Como se dijo antes, los «campamentos» actuales tienen características muy diferentes de los que había antes del 2010. No son comparables y requieren de un trato distinto. Los chilenos que habitaban en los campamentos antiguos habían crecido en un país más sencillo y austero que el actual. Muchos provenían directamente del campo —o sus padres o abuelos—, de donde traían valores que hoy son escasos. Quienes viven hoy en campamentos son hijos o nietos de gente criada en campamentos, con poca experiencia de convivencia comunitaria y de buen trato entre vecinos. Los partidos políticos, clubes e iglesias, que cumplían una función asociativa y formativa, ya no están presentes. Los campamentos de hoy son como un cuerpo sin piel expuesto al consumo, el individualismo, la plata fácil, la droga, etc.
En los campamentos de hoy se mezclan familias con diversos intereses y orígenes. Hay familias pobres y vulnerables, que desesperadamente han encontrado ahí un lugar donde vivir. Hay otras para las cuales esta es su «segunda vivienda»; familias que ya tuvieron la suya, pero que por el crecimiento de la familia —o la llegada de allegados que ya no cabían en la casa, o porque el entorno se les hizo invivible por la droga o delincuencia común— optan por volver a un campamento y arrendar o vender su casa original. También hay familias con alto consumo y bajos salarios a las que no les alcanza el dinero para pagar los gastos comunes y sus cuentas, y se van a vivir a un campamento. Otras, a las que se les hizo imposible seguir pagando un arriendo. Y están las que se han inscrito ante la municipalidad en un «comité de vivienda», pero que por diversas razones nunca han hecho el ahorro básico y postulado el comité en el Serviu, y por lo tanto «no están en la fila» y pueden así estar años esperando, y entonces ven en los campamentos una solución. No faltan las, que estando en la fila por la vivienda, no resisten la demora y optan por el campamento.
Los campamentos actuales tienen alta población migrante sin papeles a quienes nadie les quiere arrendar o les cobran montos que no pueden solventar y, además, al no tener papeles están cooptados de depender de las mafias. La mayoría viene de países de economías y culturas informales y, por lo mismo, no les extraña que un cualquiera le venda o arriende un terreno o pieza, y que el trato se haga de palabra o en una hoja de cuaderno. En Antofagasta los precios de ventas de terrenos de unos 9 x 10 metros fluctúan entre uno y tres millones de pesos. Cuando «compran» el terreno, construyen sus viviendas y las sienten propias y definitivas.

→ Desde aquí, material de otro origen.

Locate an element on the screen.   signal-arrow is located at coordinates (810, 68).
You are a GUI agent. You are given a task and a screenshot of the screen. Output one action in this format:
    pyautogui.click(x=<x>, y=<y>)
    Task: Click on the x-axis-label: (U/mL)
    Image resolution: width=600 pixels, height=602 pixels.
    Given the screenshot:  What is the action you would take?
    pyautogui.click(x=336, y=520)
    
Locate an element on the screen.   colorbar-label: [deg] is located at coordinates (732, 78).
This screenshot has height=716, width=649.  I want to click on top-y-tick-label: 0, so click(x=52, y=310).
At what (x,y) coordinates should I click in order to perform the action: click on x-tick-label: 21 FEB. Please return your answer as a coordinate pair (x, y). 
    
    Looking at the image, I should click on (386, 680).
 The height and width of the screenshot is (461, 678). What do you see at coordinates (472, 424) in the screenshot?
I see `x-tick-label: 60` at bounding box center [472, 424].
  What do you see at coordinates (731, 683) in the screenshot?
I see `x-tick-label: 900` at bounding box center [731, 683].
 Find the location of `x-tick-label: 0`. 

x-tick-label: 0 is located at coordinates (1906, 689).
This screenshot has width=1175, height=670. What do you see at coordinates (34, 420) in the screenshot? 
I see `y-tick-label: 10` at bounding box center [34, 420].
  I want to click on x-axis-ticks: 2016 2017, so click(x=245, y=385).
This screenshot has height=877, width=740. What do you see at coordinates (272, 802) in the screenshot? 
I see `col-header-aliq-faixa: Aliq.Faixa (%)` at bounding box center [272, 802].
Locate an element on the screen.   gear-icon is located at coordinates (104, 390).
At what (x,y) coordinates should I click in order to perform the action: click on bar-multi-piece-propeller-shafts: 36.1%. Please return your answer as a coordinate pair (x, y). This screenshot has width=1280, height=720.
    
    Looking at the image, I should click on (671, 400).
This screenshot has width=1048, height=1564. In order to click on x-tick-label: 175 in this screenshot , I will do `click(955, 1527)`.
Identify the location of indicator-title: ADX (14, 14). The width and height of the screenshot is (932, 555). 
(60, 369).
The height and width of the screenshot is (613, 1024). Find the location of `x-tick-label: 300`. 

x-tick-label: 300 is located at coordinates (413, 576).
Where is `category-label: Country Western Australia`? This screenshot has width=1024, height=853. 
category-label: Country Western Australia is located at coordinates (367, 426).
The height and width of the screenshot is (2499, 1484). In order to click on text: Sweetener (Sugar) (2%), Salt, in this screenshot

Junto a familias vulnerables y honestas, en los actuales campamentos conviven otras que están dedicadas al tráfico y venta de drogas o alcohol, a la venta o arriendo de terrenos, al pago por brindar seguridad o por conectar de manera fraudulenta a la electricidad, el agua o el alcantarillado. La falta de formalidad, la suciedad y el desorden promueven la pillería y la ley del más fuerte, lo cual desprotege a los niños y sus madres. Es difícil en un ambiente así que un niño, especialmente un adolescente, se sienta motivado a terminar el colegio y logre resistir el dorado atractivo de la informalidad y la delincuencia.
Así como en su composición, hay también un cambio en las directivas de los actuales campamentos respecto a los antiguos. En la mayoría de los casos, cuando las hay, las «directivas» actúan como «dueñas» o regentes del campamento: administran las donaciones, cobran «cuotas», deciden quiénes viven y quiénes se van, responden a la prensa y deciden qué se dice en los catastros, y participan de los negocios que existen dentro del campamento.
La ausencia del Estado es trágica. Los municipios y muchos servicios públicos evaden el problema de los campamentos argumentando que son ilegales, y hacer algo con ellos sería incentivar las tomas. Las intervenciones del Estado son esporádicas y puntuales, con bajo impacto en la convivencia diaria. Algo similar sucede con las ONG: su actuación, aunque bien intencionada, no inhibe a las mafias que dominan la convivencia.
A los compatriotas que levantan la voz, escandalizados ante propuestas de la Convención Constitucional que llevarían a que Chile perdiera su unidad y se fragmentara, les invitaría a venir a ver un campamento. Estos son, ya, una república dentro de la república, con población, hábitos, leyes y autoridades diferentes. Son otro Chile.